The development of the human lip and palate is a delicate process, requiring tissues from both sides of the face to migrate and meet neatly in the middle. It is therefore not surprising that cleft lip and palate, in which this process goes awry, is relatively common — it affects 1 in 700 newborns — and can be caused by either genetic or environmental influences. In an inventive and thorough study, Kondo and colleagues now identify the causative gene of two common cleft lip or palate disorders.

The two syndromes in question — Van der Woude (VWS) and popliteal pterygium (PPS) — are characterized by cleft lip and palate, with PPS individuals also sufferring from skin and genital abnormalities. It had been suspected that the two disorders are allelic, and that they mapped somewhere in the 1q32–41 interval. This was confirmed when the authors sequenced the candidate region in a pair of identical twins that were discordant for the VWS phenotype. The only genetic difference was a nonsense mutation in the interferon regulatory factor 6 ( IRF6 ) gene, which belongs to a family of nine transcription factors. IRF6 mutations were also found in 57 other families with either VWS or PPS; the causative role of IRF6 in VWS and PPS was further supported by the high expression of IRF6 in the tissues that are affected in the two disorders.
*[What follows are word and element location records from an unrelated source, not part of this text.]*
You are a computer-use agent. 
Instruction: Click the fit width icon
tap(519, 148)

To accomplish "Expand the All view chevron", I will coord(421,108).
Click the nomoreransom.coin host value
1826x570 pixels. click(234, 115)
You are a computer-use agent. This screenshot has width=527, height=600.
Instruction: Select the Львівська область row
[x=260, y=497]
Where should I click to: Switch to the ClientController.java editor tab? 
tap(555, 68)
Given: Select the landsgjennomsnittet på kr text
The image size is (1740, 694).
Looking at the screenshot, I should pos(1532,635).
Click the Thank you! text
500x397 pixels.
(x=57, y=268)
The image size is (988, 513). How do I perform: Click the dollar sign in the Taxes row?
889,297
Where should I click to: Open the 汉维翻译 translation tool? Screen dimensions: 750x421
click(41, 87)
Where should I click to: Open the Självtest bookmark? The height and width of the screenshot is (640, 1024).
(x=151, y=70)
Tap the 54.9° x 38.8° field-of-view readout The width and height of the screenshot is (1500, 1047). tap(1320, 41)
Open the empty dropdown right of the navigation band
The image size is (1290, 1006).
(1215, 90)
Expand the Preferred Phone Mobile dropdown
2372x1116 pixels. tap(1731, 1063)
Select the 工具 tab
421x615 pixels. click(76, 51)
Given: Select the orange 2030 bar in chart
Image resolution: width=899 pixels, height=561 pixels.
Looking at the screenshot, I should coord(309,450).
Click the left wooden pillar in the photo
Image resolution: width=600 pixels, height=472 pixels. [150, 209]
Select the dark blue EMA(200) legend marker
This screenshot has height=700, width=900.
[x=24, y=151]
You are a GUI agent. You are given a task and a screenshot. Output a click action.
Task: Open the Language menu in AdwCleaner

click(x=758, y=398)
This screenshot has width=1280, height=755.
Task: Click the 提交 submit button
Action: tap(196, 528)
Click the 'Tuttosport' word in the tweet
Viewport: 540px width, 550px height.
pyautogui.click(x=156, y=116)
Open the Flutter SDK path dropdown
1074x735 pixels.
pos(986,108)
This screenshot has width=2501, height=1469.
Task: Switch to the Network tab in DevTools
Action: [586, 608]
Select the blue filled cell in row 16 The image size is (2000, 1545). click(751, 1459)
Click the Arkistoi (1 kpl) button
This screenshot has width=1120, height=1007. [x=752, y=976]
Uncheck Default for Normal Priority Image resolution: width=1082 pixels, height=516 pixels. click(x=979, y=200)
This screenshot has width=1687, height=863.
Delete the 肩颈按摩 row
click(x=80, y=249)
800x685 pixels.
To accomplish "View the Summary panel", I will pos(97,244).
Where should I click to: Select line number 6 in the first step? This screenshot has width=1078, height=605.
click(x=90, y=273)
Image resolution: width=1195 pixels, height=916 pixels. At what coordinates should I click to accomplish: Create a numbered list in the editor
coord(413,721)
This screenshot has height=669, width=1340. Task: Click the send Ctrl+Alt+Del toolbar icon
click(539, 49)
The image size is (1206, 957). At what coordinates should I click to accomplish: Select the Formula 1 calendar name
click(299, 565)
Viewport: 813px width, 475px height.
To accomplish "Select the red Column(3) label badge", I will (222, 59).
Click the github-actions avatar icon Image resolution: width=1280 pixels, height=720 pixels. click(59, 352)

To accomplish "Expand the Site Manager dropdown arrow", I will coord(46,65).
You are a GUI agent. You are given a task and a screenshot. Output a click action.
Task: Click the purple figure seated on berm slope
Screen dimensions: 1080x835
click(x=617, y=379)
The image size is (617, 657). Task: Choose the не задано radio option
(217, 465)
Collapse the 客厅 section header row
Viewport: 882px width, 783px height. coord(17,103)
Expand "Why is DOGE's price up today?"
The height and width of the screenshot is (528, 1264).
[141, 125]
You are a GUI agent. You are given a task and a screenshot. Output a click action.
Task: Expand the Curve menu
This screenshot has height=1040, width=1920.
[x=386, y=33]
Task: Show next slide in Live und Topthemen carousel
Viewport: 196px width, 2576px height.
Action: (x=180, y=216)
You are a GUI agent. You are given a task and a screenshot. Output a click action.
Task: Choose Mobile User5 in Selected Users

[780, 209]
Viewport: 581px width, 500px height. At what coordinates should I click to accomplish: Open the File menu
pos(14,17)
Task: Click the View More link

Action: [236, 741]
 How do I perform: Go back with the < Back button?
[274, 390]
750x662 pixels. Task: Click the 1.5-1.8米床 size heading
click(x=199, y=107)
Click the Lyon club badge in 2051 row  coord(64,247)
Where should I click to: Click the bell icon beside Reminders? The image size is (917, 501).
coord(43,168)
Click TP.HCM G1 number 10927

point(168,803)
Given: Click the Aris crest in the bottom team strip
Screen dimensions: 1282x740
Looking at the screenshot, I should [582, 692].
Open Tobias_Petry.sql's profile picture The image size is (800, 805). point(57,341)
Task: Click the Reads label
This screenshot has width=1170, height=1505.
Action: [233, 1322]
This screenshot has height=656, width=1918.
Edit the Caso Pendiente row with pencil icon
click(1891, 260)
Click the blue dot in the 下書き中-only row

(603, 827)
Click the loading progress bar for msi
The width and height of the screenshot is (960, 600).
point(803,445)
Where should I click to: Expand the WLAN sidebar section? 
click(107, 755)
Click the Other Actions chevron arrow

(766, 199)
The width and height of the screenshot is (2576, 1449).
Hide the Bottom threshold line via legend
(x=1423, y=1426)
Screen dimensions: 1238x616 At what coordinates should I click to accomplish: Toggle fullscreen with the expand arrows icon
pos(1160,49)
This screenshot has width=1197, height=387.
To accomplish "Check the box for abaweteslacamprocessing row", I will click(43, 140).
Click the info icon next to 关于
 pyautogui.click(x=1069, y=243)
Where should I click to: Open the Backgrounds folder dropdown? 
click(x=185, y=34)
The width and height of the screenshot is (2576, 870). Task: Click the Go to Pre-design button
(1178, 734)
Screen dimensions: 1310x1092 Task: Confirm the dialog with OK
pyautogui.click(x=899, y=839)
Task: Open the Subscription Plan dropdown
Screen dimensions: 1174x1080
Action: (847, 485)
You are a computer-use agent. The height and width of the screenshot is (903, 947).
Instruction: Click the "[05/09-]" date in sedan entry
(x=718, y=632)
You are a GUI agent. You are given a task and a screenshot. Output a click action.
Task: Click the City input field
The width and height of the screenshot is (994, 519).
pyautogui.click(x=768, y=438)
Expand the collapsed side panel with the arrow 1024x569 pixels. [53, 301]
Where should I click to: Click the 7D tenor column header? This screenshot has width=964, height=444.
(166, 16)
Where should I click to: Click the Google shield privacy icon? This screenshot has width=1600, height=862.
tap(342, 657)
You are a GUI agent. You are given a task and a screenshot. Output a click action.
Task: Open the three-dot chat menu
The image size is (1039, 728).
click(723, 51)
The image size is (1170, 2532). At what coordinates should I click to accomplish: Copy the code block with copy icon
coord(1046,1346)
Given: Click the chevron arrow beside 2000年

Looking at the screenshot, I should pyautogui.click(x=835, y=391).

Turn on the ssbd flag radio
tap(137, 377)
The two syndromes might be allelic but they are characterized by a different spectrum of mutations in the functional regions of IRF6: VWS-associated mutations map to both the DNA-binding and dimerization domains, whereas lesions in PPS patients affect only DNA-binding residues. These lesions could explain the dominant nature of VWS and PPS: the common, protein-truncating mutations seen in VWS are probably haploinsufficient null alleles, whereas the PPS mutant proteins have a dominant negative effect, as they retain the ability to bind protein partners but not DNA.

This work provides proof of principle that identical twins can be used to pinpoint disease genes, an approach that removes the complicating presence of neutral SNPs. Nonetheless, mutations in IRF6 don't explain everything, as phenotypic variation in VWS and PPS patients betrays the presence of modifier genes and/or random effects.